Prosegue la demolizione dei simboli del degrado e avanza il progetto di rigenerazione urbana tra nuove case, servizi e spazi pubblici

Napoli, 17 dicembre 2025 – Con l’abbattimento della Vela Rossa si compie un nuovo passaggio decisivo nel lungo percorso di trasformazione di Scampia. Dopo la caduta degli altri edifici storicamente associati a marginalità e abbandono, anche questo ultimo grande simbolo lascia spazio a una stagione diversa, segnata da cantieri, progetti e investimenti che puntano a restituire qualità urbana e dignità abitativa al quartiere della periferia nord di Napoli.
La demolizione rappresenta non solo un intervento edilizio, ma un segnale politico e sociale forte, che accompagna il programma di rigenerazione finanziato con fondi nazionali ed europei. Al posto delle Vele sono previste nuove residenze, servizi di prossimità, aree verdi, scuole e infrastrutture pensate per ricucire il tessuto urbano e favorire l’inclusione. L’obiettivo dichiarato è superare definitivamente l’idea di Scampia come enclave del disagio, restituendola alla città come quartiere vivo, connesso e abitabile.
Il cambiamento del volto di Scampia passa anche dalla memoria e dalla partecipazione dei residenti, molti dei quali sono stati accompagnati in percorsi di ricollocazione abitativa.
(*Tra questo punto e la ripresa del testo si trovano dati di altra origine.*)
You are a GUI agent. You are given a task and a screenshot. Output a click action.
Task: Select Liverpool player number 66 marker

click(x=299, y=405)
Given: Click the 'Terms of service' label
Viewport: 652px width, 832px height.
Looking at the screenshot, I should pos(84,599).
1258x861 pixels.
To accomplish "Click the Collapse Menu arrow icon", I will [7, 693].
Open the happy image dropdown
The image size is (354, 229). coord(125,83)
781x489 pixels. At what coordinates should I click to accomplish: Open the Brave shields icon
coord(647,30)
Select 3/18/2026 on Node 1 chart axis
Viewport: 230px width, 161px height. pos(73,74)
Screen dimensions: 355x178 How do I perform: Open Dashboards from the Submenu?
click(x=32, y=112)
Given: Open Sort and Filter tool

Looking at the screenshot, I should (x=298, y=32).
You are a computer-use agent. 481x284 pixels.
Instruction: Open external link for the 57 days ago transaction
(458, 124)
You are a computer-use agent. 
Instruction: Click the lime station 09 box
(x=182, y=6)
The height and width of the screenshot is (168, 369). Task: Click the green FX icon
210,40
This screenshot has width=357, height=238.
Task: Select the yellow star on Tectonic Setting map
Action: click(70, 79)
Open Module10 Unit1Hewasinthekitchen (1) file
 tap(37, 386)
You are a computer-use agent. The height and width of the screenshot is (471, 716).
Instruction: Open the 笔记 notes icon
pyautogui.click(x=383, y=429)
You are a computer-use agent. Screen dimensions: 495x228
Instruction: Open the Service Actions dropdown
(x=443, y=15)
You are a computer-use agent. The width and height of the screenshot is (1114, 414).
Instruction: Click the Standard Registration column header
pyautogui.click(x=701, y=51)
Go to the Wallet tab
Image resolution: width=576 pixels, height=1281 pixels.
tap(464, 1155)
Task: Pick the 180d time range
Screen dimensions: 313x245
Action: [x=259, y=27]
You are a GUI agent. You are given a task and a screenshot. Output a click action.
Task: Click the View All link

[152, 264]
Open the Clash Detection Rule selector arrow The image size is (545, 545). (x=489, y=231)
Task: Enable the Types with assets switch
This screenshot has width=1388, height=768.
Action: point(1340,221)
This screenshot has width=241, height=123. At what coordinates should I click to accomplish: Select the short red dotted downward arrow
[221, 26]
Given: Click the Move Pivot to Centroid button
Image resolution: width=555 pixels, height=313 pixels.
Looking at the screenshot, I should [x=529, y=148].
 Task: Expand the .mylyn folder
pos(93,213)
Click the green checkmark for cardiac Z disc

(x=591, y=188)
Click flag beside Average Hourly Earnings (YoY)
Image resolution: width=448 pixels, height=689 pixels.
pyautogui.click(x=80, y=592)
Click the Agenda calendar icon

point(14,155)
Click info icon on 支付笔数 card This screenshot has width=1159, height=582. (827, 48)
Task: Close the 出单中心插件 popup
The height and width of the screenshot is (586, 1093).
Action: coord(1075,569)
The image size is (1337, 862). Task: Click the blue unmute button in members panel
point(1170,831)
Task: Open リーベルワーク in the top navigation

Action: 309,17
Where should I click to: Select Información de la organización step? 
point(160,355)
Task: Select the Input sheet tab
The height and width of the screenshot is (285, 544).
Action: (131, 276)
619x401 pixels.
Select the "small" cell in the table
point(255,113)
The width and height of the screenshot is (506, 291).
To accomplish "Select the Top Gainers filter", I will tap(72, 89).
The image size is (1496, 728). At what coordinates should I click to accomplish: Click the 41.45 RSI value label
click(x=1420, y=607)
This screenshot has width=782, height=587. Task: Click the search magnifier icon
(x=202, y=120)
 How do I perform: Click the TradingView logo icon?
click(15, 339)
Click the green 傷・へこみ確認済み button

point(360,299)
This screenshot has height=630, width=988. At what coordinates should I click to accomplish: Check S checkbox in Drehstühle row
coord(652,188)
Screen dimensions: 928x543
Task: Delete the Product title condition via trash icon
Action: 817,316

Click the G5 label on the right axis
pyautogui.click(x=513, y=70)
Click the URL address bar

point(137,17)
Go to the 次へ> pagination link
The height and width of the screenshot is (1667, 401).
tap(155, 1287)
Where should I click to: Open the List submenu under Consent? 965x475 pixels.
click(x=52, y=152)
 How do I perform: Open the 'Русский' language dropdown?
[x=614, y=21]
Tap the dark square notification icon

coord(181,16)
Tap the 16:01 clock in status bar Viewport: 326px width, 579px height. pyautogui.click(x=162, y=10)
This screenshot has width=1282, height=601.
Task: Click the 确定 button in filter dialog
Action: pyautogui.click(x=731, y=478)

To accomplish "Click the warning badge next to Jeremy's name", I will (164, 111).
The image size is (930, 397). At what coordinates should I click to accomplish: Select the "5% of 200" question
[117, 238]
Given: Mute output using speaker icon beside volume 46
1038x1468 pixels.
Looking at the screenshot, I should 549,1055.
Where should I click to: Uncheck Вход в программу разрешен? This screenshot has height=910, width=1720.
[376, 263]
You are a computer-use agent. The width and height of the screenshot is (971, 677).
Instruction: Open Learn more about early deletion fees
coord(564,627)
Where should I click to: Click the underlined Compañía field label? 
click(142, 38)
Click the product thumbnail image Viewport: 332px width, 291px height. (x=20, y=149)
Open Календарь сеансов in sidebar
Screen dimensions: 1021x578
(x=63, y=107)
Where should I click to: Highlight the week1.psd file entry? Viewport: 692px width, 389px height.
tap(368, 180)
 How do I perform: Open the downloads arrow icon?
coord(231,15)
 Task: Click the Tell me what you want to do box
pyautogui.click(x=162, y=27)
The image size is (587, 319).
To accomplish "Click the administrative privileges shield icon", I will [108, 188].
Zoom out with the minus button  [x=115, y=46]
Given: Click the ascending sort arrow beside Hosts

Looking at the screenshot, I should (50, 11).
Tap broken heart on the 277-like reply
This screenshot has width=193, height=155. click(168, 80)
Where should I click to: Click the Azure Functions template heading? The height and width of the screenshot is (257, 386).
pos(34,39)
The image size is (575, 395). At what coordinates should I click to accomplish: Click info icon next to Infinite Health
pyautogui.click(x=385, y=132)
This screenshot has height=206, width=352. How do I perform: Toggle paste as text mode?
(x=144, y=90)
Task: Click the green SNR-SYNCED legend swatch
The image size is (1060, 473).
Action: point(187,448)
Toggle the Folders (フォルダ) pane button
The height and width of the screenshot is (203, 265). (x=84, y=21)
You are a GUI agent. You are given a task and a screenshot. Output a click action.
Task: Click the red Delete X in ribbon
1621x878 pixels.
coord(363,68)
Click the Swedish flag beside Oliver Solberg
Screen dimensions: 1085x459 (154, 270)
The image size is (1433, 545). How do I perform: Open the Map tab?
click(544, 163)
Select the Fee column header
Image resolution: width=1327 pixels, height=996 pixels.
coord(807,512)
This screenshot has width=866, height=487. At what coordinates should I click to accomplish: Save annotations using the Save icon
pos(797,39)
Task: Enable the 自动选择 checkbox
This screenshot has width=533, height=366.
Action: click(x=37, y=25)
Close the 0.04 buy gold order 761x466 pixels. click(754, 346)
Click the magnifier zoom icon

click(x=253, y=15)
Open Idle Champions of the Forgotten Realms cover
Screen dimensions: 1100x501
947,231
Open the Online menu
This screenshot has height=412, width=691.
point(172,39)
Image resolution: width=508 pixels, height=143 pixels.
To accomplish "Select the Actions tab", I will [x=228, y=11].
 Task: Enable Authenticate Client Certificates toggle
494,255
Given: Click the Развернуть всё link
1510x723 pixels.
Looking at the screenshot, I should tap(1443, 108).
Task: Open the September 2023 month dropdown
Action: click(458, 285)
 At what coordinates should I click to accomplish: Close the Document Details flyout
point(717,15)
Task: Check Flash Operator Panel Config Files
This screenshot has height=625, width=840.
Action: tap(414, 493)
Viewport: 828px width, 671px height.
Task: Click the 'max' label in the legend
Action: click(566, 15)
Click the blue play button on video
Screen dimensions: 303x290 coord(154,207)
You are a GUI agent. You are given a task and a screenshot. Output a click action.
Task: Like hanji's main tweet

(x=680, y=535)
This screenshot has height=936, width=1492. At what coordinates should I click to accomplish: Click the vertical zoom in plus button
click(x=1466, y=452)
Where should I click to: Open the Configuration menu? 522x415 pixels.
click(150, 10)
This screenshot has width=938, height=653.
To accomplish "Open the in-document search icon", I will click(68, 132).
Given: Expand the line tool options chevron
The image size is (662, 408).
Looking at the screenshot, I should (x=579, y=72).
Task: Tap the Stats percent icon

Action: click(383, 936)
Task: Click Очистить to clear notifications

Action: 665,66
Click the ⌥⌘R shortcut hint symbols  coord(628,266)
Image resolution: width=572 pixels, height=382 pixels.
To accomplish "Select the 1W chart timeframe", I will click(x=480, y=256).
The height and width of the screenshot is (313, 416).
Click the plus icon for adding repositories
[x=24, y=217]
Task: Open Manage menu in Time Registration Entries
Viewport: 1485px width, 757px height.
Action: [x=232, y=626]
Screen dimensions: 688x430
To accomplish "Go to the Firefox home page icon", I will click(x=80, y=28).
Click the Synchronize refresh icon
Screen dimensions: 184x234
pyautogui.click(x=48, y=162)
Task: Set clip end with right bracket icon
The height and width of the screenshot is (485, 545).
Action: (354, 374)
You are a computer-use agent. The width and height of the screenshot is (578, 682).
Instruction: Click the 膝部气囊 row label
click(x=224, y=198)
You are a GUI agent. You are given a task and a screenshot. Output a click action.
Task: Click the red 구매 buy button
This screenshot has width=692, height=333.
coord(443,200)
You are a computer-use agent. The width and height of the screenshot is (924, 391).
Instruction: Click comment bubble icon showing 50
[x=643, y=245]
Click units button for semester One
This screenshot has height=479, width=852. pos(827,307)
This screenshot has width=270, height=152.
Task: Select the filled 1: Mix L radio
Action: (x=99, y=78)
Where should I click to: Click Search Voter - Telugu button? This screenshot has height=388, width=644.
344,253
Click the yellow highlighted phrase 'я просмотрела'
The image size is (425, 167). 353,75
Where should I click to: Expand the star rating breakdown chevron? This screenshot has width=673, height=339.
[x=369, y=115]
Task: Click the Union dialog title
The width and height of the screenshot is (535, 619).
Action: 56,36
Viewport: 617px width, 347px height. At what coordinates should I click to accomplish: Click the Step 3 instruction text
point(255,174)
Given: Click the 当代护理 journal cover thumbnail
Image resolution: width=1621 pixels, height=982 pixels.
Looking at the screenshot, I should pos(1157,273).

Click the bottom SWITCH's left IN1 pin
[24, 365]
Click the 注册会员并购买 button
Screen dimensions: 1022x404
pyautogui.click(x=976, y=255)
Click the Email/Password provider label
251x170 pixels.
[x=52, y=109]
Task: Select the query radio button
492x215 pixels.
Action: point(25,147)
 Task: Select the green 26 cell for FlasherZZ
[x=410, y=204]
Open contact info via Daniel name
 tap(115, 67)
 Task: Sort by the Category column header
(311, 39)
La fine della Vela Rossa chiude una pagina lunga decenni e ne apre un’altra, in cui la demolizione diventa il presupposto per costruire una nuova identità urbana, fondata su legalità, servizi e opportunità. Napoli, con questo intervento, conferma la volontà di affrontare le sue ferite storiche trasformandole in occasioni di rinascita.